Continuing our Spring ’26 Salesforce Release Series, we are focusing on Experience Cloud and the updates that are reshaping how digital experiences are discovered, built, and maintained. These enhancements introduce new considerations around AI-driven content visibility, along with improvements to site performance and resilience, helping organizations rethink how their portals and public sites support users in real time.
A Quiet Set of Updates with Real Impact
Experience Cloud often runs in the background once a site is live. Portals function, content is published, and attention shifts elsewhere. But Spring ’26 brings updates worth revisiting, especially for teams managing public knowledge, partner ecosystems, or customer self-service.
AI Discovery is Changing How Content Gets Found
One of the most important updates is Generative Engine Optimization (GEO) in Experience Builder. When enabled, AI systems can request structured snapshots of content from public-facing pages.
This reflects a broader shift in discovery. Traditional search optimization is no longer the only consideration. Organizations now need to think about how their content is interpreted and surfaced by AI-powered answer engines.
For teams publishing knowledge articles, support resources, or partner content, this introduces a new layer of strategy. Ensuring the right content is accessible and structured for AI consumption becomes part of delivering a strong digital experience.
More Flexibility for Builders and Developers
Spring ’26 also expands what teams can build within Experience Cloud.

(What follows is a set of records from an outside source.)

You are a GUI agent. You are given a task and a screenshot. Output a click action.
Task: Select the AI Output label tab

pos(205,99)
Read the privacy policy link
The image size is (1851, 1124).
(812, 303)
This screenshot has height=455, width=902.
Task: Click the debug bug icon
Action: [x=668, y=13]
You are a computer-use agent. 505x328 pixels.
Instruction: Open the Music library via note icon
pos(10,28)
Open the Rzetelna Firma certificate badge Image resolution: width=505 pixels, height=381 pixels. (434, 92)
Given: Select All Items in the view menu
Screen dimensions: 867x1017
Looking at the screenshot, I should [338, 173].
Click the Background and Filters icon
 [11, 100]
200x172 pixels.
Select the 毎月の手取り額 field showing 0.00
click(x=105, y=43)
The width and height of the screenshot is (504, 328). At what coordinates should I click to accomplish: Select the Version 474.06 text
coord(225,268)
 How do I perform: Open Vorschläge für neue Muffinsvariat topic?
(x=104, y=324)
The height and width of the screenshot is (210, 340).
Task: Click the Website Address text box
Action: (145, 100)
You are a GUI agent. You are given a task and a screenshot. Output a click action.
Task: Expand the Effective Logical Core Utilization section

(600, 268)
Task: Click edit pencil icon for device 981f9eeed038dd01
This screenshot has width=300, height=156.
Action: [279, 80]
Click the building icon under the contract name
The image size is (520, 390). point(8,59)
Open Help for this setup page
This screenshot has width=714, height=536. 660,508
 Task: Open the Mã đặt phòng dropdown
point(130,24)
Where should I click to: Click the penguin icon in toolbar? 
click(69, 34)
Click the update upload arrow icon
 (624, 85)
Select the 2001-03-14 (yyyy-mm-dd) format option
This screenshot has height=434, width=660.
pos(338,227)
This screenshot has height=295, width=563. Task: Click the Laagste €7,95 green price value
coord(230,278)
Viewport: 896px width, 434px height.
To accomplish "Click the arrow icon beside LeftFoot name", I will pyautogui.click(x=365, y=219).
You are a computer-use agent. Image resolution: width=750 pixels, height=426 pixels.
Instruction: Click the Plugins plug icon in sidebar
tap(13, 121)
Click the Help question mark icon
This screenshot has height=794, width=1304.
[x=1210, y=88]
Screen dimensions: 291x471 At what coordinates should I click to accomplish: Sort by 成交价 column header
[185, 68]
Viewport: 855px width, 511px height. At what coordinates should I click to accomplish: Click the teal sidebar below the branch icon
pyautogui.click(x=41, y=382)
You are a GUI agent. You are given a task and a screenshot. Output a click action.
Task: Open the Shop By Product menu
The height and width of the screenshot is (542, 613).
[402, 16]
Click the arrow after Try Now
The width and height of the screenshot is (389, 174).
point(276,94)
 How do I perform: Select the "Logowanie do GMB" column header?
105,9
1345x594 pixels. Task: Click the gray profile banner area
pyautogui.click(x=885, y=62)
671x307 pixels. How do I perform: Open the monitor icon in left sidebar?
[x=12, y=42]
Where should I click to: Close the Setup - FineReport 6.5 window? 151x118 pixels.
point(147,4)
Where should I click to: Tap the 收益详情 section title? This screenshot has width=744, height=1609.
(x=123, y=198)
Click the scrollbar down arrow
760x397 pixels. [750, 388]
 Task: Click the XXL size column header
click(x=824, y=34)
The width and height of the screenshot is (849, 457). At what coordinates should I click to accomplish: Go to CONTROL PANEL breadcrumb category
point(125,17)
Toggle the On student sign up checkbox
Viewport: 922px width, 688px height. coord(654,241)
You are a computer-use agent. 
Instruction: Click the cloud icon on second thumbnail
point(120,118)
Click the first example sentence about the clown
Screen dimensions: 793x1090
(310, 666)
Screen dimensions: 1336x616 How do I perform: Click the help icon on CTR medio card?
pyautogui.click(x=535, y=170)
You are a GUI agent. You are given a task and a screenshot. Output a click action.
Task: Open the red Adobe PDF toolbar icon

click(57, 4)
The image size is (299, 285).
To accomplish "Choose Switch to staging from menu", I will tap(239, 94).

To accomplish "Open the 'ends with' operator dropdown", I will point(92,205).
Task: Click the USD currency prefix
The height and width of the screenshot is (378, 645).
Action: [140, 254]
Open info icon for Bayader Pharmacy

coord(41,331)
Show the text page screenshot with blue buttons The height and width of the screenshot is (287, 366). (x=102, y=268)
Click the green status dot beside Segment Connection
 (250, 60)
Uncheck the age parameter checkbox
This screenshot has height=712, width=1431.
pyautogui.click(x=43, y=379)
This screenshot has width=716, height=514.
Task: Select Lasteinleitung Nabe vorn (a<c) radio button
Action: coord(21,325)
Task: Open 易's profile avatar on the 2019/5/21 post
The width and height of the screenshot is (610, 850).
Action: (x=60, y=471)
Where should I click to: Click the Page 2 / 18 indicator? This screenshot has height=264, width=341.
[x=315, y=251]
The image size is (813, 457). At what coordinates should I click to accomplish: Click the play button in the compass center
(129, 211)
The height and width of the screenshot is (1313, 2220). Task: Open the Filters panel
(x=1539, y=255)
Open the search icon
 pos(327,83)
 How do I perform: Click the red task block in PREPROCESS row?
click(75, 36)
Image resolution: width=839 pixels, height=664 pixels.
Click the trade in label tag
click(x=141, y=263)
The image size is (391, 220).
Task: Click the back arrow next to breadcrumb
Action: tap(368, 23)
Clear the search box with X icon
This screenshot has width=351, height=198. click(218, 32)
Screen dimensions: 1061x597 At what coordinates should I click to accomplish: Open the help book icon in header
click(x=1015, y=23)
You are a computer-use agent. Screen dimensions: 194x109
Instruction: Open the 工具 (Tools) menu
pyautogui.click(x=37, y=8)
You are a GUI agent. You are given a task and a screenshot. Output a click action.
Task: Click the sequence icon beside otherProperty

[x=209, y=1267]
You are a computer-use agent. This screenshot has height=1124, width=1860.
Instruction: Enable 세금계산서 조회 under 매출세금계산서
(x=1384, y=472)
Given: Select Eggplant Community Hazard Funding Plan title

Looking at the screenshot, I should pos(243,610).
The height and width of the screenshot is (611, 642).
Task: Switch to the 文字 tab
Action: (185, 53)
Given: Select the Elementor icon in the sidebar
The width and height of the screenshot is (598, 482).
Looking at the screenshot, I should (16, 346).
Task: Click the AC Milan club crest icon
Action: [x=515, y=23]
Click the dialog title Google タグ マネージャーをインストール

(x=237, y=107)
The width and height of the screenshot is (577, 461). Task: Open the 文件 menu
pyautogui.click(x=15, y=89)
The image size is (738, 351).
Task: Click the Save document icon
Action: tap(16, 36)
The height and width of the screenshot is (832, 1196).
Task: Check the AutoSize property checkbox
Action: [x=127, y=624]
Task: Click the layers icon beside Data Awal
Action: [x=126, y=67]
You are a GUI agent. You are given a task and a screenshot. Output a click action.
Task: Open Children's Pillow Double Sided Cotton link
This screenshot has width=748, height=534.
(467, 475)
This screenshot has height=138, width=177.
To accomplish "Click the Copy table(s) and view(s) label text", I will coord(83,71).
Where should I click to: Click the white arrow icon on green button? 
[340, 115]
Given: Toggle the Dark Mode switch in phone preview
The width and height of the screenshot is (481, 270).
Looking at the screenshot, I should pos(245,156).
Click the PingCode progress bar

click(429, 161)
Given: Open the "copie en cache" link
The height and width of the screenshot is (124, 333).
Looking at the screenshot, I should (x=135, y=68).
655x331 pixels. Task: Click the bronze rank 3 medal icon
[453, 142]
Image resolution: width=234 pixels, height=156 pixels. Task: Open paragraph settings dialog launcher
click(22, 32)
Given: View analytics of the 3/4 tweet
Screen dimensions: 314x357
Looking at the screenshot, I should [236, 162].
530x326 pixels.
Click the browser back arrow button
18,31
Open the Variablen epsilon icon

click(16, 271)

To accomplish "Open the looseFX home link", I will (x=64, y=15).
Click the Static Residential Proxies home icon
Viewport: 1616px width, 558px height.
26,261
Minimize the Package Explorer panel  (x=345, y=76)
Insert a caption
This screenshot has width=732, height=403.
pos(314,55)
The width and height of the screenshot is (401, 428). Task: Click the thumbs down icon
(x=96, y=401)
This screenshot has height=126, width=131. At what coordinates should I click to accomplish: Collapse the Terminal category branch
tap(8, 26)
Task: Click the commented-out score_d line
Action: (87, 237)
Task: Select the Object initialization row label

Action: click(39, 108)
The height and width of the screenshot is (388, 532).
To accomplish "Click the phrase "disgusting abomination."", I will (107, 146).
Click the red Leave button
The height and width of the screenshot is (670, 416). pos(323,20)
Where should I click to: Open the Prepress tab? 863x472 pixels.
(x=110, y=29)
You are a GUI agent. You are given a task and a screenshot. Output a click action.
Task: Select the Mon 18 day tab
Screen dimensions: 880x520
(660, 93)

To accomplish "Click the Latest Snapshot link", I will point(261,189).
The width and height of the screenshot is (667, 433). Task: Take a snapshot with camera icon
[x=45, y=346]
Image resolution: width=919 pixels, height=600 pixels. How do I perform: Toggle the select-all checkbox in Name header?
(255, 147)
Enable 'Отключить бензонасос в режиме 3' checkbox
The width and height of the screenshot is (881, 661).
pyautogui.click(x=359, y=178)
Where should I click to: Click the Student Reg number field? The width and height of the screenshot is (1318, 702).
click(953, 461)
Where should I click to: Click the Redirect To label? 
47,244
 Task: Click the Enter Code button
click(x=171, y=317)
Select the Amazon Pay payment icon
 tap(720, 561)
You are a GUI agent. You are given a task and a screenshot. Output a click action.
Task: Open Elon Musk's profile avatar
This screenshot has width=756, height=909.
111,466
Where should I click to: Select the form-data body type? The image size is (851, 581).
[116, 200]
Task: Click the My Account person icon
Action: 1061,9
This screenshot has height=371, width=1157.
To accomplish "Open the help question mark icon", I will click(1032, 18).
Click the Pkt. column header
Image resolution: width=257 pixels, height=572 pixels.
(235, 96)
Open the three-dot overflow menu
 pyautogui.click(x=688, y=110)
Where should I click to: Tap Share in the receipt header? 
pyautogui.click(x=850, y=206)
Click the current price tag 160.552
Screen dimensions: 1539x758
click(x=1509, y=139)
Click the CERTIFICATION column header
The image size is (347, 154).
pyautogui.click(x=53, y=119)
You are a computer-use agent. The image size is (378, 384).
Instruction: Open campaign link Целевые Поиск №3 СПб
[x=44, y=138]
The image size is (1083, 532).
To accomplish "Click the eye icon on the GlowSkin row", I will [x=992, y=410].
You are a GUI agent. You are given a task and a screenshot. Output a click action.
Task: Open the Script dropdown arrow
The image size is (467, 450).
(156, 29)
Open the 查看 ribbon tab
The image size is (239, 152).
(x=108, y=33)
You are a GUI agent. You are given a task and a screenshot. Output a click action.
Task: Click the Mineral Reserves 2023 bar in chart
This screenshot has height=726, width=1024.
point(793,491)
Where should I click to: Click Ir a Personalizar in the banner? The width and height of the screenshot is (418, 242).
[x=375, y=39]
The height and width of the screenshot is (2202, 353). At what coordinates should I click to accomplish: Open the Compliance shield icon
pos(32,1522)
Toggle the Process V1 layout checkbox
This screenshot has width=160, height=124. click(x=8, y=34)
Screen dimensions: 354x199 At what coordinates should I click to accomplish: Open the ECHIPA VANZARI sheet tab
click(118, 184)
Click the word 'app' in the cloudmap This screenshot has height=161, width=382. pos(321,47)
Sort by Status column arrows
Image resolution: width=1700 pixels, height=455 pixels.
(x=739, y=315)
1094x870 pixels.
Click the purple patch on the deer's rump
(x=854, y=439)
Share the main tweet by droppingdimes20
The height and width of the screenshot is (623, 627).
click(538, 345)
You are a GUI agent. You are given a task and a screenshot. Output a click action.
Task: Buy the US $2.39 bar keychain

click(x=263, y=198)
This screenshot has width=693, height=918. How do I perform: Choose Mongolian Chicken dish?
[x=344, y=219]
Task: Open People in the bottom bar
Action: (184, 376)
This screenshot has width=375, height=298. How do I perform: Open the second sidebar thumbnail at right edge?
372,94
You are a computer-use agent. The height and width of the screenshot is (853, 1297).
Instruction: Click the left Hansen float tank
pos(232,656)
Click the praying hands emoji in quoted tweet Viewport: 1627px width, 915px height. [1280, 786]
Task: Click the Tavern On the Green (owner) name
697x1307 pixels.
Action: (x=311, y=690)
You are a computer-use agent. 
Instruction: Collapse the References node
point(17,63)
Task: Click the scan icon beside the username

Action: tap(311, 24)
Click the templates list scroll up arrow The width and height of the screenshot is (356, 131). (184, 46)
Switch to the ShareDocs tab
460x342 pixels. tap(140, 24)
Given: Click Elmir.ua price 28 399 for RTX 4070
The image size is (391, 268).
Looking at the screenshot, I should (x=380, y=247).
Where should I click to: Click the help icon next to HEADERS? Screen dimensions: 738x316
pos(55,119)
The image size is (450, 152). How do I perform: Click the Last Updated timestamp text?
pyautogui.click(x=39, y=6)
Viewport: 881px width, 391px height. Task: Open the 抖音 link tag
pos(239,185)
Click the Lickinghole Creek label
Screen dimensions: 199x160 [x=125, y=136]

Updates include broader HTML allowlists, increased access to standard components in Lightning Web Runtime sites, and general availability of custom property types and editors for Lightning Web Components.
Together, these changes reduce the need for complex workarounds and make it easier to deliver more tailored, interactive experiences. Builders and developers can create more refined journeys while staying aligned with supported frameworks.
Stronger Routing and More Resilient Infrastructure
Improvements to routing and infrastructure address another common challenge: reliability. Aura sites now support dynamic redirect rules, and users can return to their previous page after a session timeout.
On the backend, Salesforce is transitioning its content delivery network to Cloudflare and introducing stable target hostnames for third-party CDNs. These updates strengthen performance and reduce the risk of disruptions caused by fragile dependencies.
Reliable experiences are often invisible when they work well, but they are critical to maintaining user trust.
What to Review Next
As a next step, teams should revisit their most important sites and portals. Consider which content should be optimized for AI discovery, where routing could be improved, and whether any development constraints have limited the experience.
Spring ’26 is less about surface-level enhancements and more about making Experience Cloud easier to build, easier to find, and more dependable. Palladin works with organizations to connect these updates to real outcomes, from improving self-service to strengthening partner and customer engagement.